▶ _Given exercise_
Rewrite every one of the lines below as a Markdown table with two columns, Row and Line, skipping any blank lines.

▶ _Exercise inputs_
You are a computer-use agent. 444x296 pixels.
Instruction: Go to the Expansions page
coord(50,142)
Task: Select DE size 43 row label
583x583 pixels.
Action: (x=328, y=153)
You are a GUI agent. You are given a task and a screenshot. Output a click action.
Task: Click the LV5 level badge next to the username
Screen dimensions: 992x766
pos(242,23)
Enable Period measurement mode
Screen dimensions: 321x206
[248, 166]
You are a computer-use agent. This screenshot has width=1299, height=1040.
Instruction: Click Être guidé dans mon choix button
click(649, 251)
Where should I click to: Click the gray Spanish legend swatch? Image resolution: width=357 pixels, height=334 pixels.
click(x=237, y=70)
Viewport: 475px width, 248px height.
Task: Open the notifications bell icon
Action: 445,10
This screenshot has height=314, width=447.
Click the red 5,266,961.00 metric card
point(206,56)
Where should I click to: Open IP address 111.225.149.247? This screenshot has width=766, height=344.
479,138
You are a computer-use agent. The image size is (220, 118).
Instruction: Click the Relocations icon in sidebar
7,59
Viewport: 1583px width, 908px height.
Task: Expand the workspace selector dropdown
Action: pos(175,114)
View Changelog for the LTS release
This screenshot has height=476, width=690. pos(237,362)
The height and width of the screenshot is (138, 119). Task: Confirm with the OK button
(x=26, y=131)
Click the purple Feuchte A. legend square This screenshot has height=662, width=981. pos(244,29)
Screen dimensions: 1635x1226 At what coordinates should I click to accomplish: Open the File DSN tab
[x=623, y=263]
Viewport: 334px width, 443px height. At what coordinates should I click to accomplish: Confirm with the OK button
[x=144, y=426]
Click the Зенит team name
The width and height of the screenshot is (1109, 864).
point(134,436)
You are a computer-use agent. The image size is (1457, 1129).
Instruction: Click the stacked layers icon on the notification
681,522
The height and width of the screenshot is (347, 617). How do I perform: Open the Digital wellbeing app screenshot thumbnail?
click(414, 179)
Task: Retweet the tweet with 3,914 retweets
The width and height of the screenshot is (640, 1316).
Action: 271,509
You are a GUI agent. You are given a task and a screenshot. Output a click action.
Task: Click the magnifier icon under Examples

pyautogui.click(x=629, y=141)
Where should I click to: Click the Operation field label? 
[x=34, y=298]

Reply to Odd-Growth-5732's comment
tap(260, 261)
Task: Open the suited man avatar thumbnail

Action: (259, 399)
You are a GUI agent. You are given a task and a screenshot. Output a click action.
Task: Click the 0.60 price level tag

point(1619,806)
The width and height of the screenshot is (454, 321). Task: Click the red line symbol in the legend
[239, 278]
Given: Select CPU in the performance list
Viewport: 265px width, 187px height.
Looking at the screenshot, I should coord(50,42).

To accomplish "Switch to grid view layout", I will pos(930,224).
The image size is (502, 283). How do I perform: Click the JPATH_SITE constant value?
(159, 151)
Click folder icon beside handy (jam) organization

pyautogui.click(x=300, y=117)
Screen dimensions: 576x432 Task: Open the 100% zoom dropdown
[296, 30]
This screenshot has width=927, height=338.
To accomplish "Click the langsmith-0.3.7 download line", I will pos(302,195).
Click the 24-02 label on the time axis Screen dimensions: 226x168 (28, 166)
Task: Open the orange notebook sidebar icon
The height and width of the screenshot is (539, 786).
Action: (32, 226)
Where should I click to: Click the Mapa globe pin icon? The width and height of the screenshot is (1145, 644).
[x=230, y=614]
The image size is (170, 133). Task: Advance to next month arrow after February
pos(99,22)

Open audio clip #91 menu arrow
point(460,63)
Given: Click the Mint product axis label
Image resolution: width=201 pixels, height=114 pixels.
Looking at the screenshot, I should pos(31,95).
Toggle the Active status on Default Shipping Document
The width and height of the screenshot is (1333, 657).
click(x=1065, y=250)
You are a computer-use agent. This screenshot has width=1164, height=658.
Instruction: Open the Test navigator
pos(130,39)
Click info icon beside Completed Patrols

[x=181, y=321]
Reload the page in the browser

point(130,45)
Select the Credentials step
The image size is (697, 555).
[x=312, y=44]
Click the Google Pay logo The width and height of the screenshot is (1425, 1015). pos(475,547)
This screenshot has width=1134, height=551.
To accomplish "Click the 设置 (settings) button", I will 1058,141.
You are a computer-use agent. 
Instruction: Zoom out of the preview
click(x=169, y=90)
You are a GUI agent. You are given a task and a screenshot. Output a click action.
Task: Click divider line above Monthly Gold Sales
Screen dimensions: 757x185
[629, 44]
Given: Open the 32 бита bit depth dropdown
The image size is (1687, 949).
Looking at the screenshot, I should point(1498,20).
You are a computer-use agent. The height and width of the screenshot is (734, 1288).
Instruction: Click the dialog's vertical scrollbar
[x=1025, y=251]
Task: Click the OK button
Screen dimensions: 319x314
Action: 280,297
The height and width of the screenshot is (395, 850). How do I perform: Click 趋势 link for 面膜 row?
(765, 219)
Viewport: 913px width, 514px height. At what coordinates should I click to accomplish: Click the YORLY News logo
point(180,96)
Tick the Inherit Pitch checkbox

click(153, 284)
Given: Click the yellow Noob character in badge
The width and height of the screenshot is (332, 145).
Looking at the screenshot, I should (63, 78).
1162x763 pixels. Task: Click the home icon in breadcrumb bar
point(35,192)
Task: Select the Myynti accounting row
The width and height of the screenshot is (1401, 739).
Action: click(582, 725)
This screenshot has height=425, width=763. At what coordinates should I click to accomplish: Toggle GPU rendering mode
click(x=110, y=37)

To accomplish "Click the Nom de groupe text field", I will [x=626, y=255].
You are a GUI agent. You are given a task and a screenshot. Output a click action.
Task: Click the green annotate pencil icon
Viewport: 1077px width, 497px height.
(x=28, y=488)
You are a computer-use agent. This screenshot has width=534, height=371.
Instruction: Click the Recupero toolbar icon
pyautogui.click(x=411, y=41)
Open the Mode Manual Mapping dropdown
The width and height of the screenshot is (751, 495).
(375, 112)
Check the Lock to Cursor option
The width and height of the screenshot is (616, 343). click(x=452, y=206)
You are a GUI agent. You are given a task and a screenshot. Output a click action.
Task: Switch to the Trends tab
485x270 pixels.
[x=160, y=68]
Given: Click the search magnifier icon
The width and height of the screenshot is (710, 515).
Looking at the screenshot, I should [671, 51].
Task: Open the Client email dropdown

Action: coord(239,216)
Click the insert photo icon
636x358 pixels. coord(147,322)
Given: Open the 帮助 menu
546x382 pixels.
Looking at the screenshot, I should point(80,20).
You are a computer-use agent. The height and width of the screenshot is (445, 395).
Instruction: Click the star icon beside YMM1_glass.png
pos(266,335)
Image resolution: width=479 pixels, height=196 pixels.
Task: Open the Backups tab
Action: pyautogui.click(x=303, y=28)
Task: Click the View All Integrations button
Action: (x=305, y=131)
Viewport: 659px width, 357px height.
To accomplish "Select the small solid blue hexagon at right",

▶ _Complete response_
| Row | Line |
|---|---|
| 1 | You are a computer-use agent. 444x296 pixels. |
| 2 | Instruction: Go to the Expansions page |
| 3 | coord(50,142) |
| 4 | Task: Select DE size 43 row label |
| 5 | 583x583 pixels. |
| 6 | Action: (x=328, y=153) |
| 7 | You are a GUI agent. You are given a task and a screenshot. Output a click action. |
| 8 | Task: Click the LV5 level badge next to the username |
| 9 | Screen dimensions: 992x766 |
| 10 | pos(242,23) |
| 11 | Enable Period measurement mode |
| 12 | Screen dimensions: 321x206 |
| 13 | [248, 166] |
| 14 | You are a computer-use agent. This screenshot has width=1299, height=1040. |
| 15 | Instruction: Click Être guidé dans mon choix button |
| 16 | click(649, 251) |
| 17 | Where should I click to: Click the gray Spanish legend swatch? Image resolution: width=357 pixels, height=334 pixels. |
| 18 | click(x=237, y=70) |
| 19 | Viewport: 475px width, 248px height. |
| 20 | Task: Open the notifications bell icon |
| 21 | Action: 445,10 |
| 22 | This screenshot has height=314, width=447. |
| 23 | Click the red 5,266,961.00 metric card |
| 24 | point(206,56) |
| 25 | Where should I click to: Open IP address 111.225.149.247? This screenshot has width=766, height=344. |
| 26 | 479,138 |
| 27 | You are a computer-use agent. The image size is (220, 118). |
| 28 | Instruction: Click the Relocations icon in sidebar |
| 29 | 7,59 |
| 30 | Viewport: 1583px width, 908px height. |
| 31 | Task: Expand the workspace selector dropdown |
| 32 | Action: pos(175,114) |
| 33 | View Changelog for the LTS release |
| 34 | This screenshot has height=476, width=690. pos(237,362) |
| 35 | The height and width of the screenshot is (138, 119). Task: Confirm with the OK button |
| 36 | (x=26, y=131) |
| 37 | Click the purple Feuchte A. legend square This screenshot has height=662, width=981. pos(244,29) |
| 38 | Screen dimensions: 1635x1226 At what coordinates should I click to accomplish: Open the File DSN tab |
| 39 | [x=623, y=263] |
| 40 | Viewport: 334px width, 443px height. At what coordinates should I click to accomplish: Confirm with the OK button |
| 41 | [x=144, y=426] |
| 42 | Click the Зенит team name |
| 43 | The width and height of the screenshot is (1109, 864). |
| 44 | point(134,436) |
| 45 | You are a computer-use agent. The image size is (1457, 1129). |
| 46 | Instruction: Click the stacked layers icon on the notification |
| 47 | 681,522 |
| 48 | The height and width of the screenshot is (347, 617). How do I perform: Open the Digital wellbeing app screenshot thumbnail? |
| 49 | click(414, 179) |
| 50 | Task: Retweet the tweet with 3,914 retweets |
| 51 | The width and height of the screenshot is (640, 1316). |
| 52 | Action: 271,509 |
| 53 | You are a GUI agent. You are given a task and a screenshot. Output a click action. |
| 54 | Task: Click the magnifier icon under Examples |
| 55 | pyautogui.click(x=629, y=141) |
| 56 | Where should I click to: Click the Operation field label?  |
| 57 | [x=34, y=298] |
| 58 | Reply to Odd-Growth-5732's comment |
| 59 | tap(260, 261) |
| 60 | Task: Open the suited man avatar thumbnail |
| 61 | Action: (259, 399) |
| 62 | You are a GUI agent. You are given a task and a screenshot. Output a click action. |
| 63 | Task: Click the 0.60 price level tag |
| 64 | point(1619,806) |
| 65 | The width and height of the screenshot is (454, 321). Task: Click the red line symbol in the legend |
| 66 | [239, 278] |
| 67 | Given: Select CPU in the performance list |
| 68 | Viewport: 265px width, 187px height. |
| 69 | Looking at the screenshot, I should coord(50,42). |
| 70 | To accomplish "Switch to grid view layout", I will pos(930,224). |
| 71 | The image size is (502, 283). How do I perform: Click the JPATH_SITE constant value? |
| 72 | (159, 151) |
| 73 | Click folder icon beside handy (jam) organization |
| 74 | pyautogui.click(x=300, y=117) |
| 75 | Screen dimensions: 576x432 Task: Open the 100% zoom dropdown |
| 76 | [296, 30] |
| 77 | This screenshot has width=927, height=338. |
| 78 | To accomplish "Click the langsmith-0.3.7 download line", I will pos(302,195). |
| 79 | Click the 24-02 label on the time axis Screen dimensions: 226x168 (28, 166) |
| 80 | Task: Open the orange notebook sidebar icon |
| 81 | The height and width of the screenshot is (539, 786). |
| 82 | Action: (32, 226) |
| 83 | Where should I click to: Click the Mapa globe pin icon? The width and height of the screenshot is (1145, 644). |
| 84 | [x=230, y=614] |
| 85 | The image size is (170, 133). Task: Advance to next month arrow after February |
| 86 | pos(99,22) |
| 87 | Open audio clip #91 menu arrow |
| 88 | point(460,63) |
| 89 | Given: Click the Mint product axis label |
| 90 | Image resolution: width=201 pixels, height=114 pixels. |
| 91 | Looking at the screenshot, I should pos(31,95). |
| 92 | Toggle the Active status on Default Shipping Document |
| 93 | The width and height of the screenshot is (1333, 657). |
| 94 | click(x=1065, y=250) |
| 95 | You are a computer-use agent. This screenshot has width=1164, height=658. |
| 96 | Instruction: Open the Test navigator |
| 97 | pos(130,39) |
| 98 | Click info icon beside Completed Patrols |
| 99 | [x=181, y=321] |
| 100 | Reload the page in the browser |
| 101 | point(130,45) |
| 102 | Select the Credentials step |
| 103 | The image size is (697, 555). |
| 104 | [x=312, y=44] |
| 105 | Click the Google Pay logo The width and height of the screenshot is (1425, 1015). pos(475,547) |
| 106 | This screenshot has width=1134, height=551. |
| 107 | To accomplish "Click the 设置 (settings) button", I will 1058,141. |
| 108 | You are a computer-use agent.  |
| 109 | Instruction: Zoom out of the preview |
| 110 | click(x=169, y=90) |
| 111 | You are a GUI agent. You are given a task and a screenshot. Output a click action. |
| 112 | Task: Click divider line above Monthly Gold Sales |
| 113 | Screen dimensions: 757x185 |
| 114 | [629, 44] |
| 115 | Given: Open the 32 бита bit depth dropdown |
| 116 | The image size is (1687, 949). |
| 117 | Looking at the screenshot, I should point(1498,20). |
| 118 | You are a computer-use agent. The height and width of the screenshot is (734, 1288). |
| 119 | Instruction: Click the dialog's vertical scrollbar |
| 120 | [x=1025, y=251] |
| 121 | Task: Click the OK button |
| 122 | Screen dimensions: 319x314 |
| 123 | Action: 280,297 |
| 124 | The height and width of the screenshot is (395, 850). How do I perform: Click 趋势 link for 面膜 row? |
| 125 | (765, 219) |
| 126 | Viewport: 913px width, 514px height. At what coordinates should I click to accomplish: Click the YORLY News logo |
| 127 | point(180,96) |
| 128 | Tick the Inherit Pitch checkbox |
| 129 | click(153, 284) |
| 130 | Given: Click the yellow Noob character in badge |
| 131 | The width and height of the screenshot is (332, 145). |
| 132 | Looking at the screenshot, I should (63, 78). |
| 133 | 1162x763 pixels. Task: Click the home icon in breadcrumb bar |
| 134 | point(35,192) |
| 135 | Task: Select the Myynti accounting row |
| 136 | The width and height of the screenshot is (1401, 739). |
| 137 | Action: click(582, 725) |
| 138 | This screenshot has height=425, width=763. At what coordinates should I click to accomplish: Toggle GPU rendering mode |
| 139 | click(x=110, y=37) |
| 140 | To accomplish "Click the Nom de groupe text field", I will [x=626, y=255]. |
| 141 | You are a GUI agent. You are given a task and a screenshot. Output a click action. |
| 142 | Task: Click the green annotate pencil icon |
| 143 | Viewport: 1077px width, 497px height. |
| 144 | (x=28, y=488) |
| 145 | You are a computer-use agent. This screenshot has width=534, height=371. |
| 146 | Instruction: Click the Recupero toolbar icon |
| 147 | pyautogui.click(x=411, y=41) |
| 148 | Open the Mode Manual Mapping dropdown |
| 149 | The width and height of the screenshot is (751, 495). |
| 150 | (375, 112) |
| 151 | Check the Lock to Cursor option |
| 152 | The width and height of the screenshot is (616, 343). click(x=452, y=206) |
| 153 | You are a GUI agent. You are given a task and a screenshot. Output a click action. |
| 154 | Task: Switch to the Trends tab |
| 155 | 485x270 pixels. |
| 156 | [x=160, y=68] |
| 157 | Given: Click the search magnifier icon |
| 158 | The width and height of the screenshot is (710, 515). |
| 159 | Looking at the screenshot, I should [671, 51]. |
| 160 | Task: Open the Client email dropdown |
| 161 | Action: coord(239,216) |
| 162 | Click the insert photo icon |
| 163 | 636x358 pixels. coord(147,322) |
| 164 | Given: Open the 帮助 menu |
| 165 | 546x382 pixels. |
| 166 | Looking at the screenshot, I should point(80,20). |
| 167 | You are a computer-use agent. The height and width of the screenshot is (445, 395). |
| 168 | Instruction: Click the star icon beside YMM1_glass.png |
| 169 | pos(266,335) |
| 170 | Image resolution: width=479 pixels, height=196 pixels. |
| 171 | Task: Open the Backups tab |
| 172 | Action: pyautogui.click(x=303, y=28) |
| 173 | Task: Click the View All Integrations button |
| 174 | Action: (x=305, y=131) |
| 175 | Viewport: 659px width, 357px height. |
| 176 | To accomplish "Select the small solid blue hexagon at right", |